Manifestation à Nantes après la mort d'un supporteur du PSG, le 26 novembre 2006 © TF1/LCILeur mot d'ordre : "respect pour Julien". Une marche silencieuse à la mémoire du hooligan du PSG décédé jeudi a rassemblé 300 supporteurs dimanche à Nantes. Réunis à 15h au centre ville de Nantes, 75 supporteurs du PSG du club "Boulogne Boys" ont été rejoints par d'autres supporteurs parisiens, avant de partir dans le calme en tramway pour s'arrêter à deux stations du stade nantais. Une cinquantaine de supporteurs nantais, dont les "Brigade Loire", ont remis une gerbe de fleurs aux supporteurs parisiens. Tous ont défilé en silence derrière une banderole "Pouvoir assassin, Vérité pour Julien", jusqu'au stade où ils se sont séparés pour rejoindre leur tribune.
Jeudi, à l'issue d'un match opposant le PSG et le club israélien de Tel-Aviv au Parc des princes, une centaine de hooligans s'en étaient pris à un jeune Français juif qui quittait le stade. Un policier martiniquais en civil avait défendu le jeune avant d'être insulté et molesté par ces mêmes hooligans proférant des insultes racistes et antisémites à l'encontre des deux hommes.

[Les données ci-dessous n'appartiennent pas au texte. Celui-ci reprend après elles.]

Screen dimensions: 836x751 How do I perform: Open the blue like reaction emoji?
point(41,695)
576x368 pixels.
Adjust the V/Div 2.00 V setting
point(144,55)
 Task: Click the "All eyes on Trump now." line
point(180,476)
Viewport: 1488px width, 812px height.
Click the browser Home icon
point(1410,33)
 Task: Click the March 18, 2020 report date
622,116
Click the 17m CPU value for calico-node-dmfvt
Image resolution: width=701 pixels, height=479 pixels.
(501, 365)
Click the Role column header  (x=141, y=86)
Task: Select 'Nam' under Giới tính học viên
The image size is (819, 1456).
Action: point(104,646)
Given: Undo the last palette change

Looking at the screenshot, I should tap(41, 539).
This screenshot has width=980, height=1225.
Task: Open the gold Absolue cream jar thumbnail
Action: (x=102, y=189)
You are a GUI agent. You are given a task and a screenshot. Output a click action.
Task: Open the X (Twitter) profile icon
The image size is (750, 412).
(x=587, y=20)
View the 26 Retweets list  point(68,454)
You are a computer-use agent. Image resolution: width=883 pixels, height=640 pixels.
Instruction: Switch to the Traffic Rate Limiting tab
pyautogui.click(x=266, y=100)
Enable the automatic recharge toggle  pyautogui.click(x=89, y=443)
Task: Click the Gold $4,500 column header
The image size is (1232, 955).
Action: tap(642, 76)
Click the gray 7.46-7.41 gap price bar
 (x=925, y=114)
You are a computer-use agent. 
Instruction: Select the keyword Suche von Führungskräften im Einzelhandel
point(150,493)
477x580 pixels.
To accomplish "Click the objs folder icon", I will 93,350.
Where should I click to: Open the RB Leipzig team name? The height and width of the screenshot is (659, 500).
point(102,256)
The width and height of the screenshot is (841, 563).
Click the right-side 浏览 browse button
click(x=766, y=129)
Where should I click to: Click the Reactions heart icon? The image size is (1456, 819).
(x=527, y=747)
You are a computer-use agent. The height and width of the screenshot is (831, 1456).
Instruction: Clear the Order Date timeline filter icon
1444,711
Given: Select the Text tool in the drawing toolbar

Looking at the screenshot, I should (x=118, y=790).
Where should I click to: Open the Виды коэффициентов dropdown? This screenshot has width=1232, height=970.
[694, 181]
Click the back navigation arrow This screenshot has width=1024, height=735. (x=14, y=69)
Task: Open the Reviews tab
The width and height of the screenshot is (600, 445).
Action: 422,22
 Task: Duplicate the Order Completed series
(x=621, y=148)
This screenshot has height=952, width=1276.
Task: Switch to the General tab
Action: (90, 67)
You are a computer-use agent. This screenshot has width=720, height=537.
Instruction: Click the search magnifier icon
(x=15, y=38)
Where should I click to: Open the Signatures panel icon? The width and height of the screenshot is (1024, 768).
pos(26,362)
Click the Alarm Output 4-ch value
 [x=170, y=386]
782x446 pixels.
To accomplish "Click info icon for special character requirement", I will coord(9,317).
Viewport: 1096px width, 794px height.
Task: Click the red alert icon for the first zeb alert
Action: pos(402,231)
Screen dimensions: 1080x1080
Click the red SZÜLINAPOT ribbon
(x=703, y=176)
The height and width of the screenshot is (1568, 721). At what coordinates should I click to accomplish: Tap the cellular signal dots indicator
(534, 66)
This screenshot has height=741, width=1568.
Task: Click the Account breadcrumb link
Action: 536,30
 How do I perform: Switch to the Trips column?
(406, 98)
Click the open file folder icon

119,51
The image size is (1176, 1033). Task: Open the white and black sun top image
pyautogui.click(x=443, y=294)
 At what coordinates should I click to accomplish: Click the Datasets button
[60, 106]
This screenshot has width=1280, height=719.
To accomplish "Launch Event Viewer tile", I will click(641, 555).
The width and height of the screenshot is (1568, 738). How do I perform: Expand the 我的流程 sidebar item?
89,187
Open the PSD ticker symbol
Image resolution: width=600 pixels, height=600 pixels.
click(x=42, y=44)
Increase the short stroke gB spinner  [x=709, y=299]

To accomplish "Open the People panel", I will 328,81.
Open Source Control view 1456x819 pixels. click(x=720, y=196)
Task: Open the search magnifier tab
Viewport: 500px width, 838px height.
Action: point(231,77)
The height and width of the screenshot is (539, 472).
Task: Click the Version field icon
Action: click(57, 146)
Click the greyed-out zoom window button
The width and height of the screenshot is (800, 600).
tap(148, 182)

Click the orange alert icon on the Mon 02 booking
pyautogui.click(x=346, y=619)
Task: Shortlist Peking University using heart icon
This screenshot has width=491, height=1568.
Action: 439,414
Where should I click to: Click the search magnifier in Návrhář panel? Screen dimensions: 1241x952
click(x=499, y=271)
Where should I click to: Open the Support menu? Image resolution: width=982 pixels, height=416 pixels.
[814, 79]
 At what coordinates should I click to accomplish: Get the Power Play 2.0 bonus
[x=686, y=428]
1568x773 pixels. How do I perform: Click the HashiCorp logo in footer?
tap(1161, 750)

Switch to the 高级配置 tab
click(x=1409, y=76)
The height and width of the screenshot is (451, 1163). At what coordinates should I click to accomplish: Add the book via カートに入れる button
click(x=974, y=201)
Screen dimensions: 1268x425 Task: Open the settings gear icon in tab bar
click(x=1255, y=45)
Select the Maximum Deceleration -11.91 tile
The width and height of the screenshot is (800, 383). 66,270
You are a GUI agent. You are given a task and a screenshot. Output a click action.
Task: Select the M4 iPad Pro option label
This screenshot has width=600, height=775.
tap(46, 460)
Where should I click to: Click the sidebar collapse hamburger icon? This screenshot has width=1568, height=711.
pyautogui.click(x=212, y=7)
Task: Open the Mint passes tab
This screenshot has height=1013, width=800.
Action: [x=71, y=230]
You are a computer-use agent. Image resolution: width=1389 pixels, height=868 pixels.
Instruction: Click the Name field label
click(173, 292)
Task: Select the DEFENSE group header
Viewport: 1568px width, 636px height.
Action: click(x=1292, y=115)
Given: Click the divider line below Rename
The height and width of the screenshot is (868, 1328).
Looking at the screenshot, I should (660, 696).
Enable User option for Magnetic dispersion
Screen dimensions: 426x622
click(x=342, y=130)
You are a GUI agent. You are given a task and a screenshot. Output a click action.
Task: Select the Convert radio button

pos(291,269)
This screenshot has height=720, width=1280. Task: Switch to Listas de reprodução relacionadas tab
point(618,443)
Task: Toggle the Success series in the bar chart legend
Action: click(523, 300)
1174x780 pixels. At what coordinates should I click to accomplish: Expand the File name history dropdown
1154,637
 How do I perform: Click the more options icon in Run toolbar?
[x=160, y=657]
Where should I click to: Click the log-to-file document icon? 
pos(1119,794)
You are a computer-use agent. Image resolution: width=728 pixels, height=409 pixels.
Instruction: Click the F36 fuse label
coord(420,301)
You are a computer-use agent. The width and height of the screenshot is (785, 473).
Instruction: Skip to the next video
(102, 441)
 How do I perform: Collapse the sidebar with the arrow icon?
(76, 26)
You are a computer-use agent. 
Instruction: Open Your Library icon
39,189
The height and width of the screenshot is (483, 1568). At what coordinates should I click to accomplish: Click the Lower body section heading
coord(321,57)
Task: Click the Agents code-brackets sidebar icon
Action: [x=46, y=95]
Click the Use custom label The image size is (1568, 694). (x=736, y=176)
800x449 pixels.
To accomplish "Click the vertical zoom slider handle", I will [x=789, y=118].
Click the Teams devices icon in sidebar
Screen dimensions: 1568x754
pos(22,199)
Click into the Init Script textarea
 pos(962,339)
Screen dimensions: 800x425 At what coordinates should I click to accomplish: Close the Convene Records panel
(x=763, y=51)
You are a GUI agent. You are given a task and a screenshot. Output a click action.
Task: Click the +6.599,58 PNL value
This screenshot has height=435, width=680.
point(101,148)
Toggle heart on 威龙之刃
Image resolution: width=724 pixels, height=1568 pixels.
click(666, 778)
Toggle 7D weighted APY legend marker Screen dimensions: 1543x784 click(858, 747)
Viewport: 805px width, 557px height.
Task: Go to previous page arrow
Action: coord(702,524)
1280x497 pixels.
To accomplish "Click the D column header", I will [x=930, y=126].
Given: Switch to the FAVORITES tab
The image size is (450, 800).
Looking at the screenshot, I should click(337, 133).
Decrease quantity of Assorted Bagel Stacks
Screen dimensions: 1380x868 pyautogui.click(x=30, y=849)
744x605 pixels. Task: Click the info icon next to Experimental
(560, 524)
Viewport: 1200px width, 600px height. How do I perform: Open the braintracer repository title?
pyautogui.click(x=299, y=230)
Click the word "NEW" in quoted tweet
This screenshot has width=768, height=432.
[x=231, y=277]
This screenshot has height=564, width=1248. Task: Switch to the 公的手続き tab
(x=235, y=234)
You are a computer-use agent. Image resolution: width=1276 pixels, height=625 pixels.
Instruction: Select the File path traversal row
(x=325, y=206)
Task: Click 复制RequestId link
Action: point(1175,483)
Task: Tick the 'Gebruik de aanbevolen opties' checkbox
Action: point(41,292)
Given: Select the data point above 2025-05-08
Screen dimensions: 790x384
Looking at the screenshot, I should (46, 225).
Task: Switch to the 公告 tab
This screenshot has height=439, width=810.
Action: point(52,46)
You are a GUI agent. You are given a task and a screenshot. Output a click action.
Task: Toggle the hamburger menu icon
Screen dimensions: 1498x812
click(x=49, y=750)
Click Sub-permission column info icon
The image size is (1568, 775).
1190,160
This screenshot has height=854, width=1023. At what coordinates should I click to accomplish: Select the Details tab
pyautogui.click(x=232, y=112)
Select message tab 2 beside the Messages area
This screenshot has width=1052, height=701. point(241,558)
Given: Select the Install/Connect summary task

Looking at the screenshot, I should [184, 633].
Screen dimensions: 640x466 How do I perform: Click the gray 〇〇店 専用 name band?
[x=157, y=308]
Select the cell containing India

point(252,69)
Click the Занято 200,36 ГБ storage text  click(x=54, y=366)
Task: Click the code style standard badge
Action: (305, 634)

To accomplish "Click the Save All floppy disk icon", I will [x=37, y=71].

Le policier avait été contraint, en état de légitime défense selon les premières conclusions de la justice, à tirer avec son arme de service, tuant l'un des agresseurs et en blessant un autre.
Echauffourées en février
Ces faits avaient déclenché le renforcement des mesures de sécurité pour le match contre Nantes dimanche. 300 policiers et gendarmes avaient été mobilisés ainsi que 450 stadiers. Les péages entre Paris et Nantes ainsi que les stations services et aires de repos avaient fait l'objet d'une surveillance accrue des forces de l'ordre, avec un accompagnement prévu sur l'A11 des supporteurs entre Ancenis et le stade, à l'aller comme au retour. Dans le stade, une tribune avait été réservée aux supporteurs parisiens. La rencontre s'est soldée par un match nul, 1-1 et en fin de journée, aucun incident n'était à déplorer.
Dans les tribunes où se trouvaient 620 supporteurs parisiens, seules quelques banderoles affichaient "Eric on pense à toi" pour le supporteur blessé jeudi soir et "La vérité pour Julien". Les supporteurs se sont tenus silencieux dans leur tribune, et sont repartis de même, une fois le stade vide, parqués et surveillés à chaque moment de leur présence au stade. Environ 350 d'entre eux sont repartis dans sept cars, pris en charge par les policiers.
En février, à l'issue d'un match Nantes-Paris SG, des échauffourées entre deux groupes de supporteurs parisiens avaient eu lieu sur le chemin du retour dans la cafétéria d'une station-service de l'A11. 22 supporteurs avaient été interpellés et deux mis en examen pour "violences et dégradations en réunion" puis remis en liberté.
En attente des expertises balistique et médico-légale
Après les événements de jeudi soir, le policier a été entendu comme "témoin assisté" samedi soir par un juge d'instruction parisien - statut pénal impliquant un degré de mise en cause moins important que la mise en examen. Il a été laissé libre. Le juge a ainsi suivi les réquisitions du parquet de Paris. Dans la matinée, le parquet avait ouvert une information judiciaire pour "coups mortels" et "violences avec arme" en retenant "la légitime défense" à l'encontre du policier face à une "horde" de supporteurs "excités".
Dans cette information judiciaire, le parquet vise également des infractions contre X de "violences en réunion" contre le policier et contre le supporteur juif avec la circonstance aggravante de racisme dans les deux cas. Si la légitime défense est retenue à la fin de l'instruction, le policier ne sera donc pas "pénalement responsable". Un seul coup de feu serait parti, selon l'hypothèse retenue jusqu'à présent, blessant d'abord Mounir Douchaer au poumon (ses jours ne sont pas en danger) et tuant Julien Quemener en plein coeur. Pour l'heure, les enquêteurs ne disposent pas encore des expertises balistique et médico-légale qui permettront notamment de savoir combien de balles ont été tirées et dans quelle direction.